Material shown >>
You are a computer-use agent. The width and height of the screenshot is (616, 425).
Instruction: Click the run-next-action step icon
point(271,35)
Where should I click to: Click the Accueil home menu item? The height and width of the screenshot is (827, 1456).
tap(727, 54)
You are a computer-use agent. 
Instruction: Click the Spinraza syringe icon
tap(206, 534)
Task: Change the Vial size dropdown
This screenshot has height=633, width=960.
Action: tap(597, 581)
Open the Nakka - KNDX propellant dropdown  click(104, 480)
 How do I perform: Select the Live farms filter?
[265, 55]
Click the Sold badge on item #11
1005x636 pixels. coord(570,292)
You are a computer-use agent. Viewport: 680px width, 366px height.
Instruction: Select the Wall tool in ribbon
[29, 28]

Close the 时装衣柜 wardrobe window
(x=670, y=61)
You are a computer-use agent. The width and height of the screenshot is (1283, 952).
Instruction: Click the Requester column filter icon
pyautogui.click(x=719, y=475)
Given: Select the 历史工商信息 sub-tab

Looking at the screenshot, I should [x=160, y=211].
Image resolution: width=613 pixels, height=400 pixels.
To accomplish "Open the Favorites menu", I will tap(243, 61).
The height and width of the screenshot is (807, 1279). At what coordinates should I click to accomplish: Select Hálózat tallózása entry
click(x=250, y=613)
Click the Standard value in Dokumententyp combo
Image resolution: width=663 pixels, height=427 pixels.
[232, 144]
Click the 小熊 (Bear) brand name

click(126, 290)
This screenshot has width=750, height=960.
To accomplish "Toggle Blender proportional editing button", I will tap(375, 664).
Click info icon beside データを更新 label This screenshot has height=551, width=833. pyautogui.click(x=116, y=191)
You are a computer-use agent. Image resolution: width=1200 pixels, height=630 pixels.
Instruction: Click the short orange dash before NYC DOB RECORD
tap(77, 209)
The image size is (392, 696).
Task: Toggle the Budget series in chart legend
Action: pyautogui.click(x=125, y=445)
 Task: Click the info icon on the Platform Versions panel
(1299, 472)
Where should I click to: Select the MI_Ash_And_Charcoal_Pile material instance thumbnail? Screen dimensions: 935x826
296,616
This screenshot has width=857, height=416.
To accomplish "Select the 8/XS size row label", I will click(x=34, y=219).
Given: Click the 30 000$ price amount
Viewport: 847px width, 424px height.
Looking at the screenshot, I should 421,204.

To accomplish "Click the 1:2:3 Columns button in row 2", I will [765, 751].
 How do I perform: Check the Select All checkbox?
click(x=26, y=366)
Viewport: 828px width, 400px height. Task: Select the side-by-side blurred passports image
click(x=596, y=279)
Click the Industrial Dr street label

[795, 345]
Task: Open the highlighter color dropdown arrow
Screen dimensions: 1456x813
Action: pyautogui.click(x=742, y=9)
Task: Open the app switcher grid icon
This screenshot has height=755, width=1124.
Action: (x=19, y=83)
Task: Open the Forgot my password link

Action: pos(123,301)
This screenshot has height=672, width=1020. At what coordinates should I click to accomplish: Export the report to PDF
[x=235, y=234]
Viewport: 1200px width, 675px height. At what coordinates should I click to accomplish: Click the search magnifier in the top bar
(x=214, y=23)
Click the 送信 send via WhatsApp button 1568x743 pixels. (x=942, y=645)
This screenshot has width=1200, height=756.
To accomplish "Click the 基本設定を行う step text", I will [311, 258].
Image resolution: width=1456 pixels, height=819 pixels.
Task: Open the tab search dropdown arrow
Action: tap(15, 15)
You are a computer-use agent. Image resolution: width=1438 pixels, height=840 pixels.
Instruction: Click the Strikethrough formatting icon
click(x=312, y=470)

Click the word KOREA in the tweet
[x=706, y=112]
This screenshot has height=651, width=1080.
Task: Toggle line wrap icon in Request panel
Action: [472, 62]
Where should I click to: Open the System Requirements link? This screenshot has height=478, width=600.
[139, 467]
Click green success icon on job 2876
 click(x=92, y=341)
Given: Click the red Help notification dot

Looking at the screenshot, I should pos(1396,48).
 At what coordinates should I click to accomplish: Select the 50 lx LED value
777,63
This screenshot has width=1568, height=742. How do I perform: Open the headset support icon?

What you need to do >> Within the listing above, filter for lines holding the string "button" and copy each one.

Exercise response >>
To accomplish "Toggle Blender proportional editing button", I will tap(375, 664).
To accomplish "Click the 1:2:3 Columns button in row 2", I will [765, 751].
Click the 送信 send via WhatsApp button 1568x743 pixels. (x=942, y=645)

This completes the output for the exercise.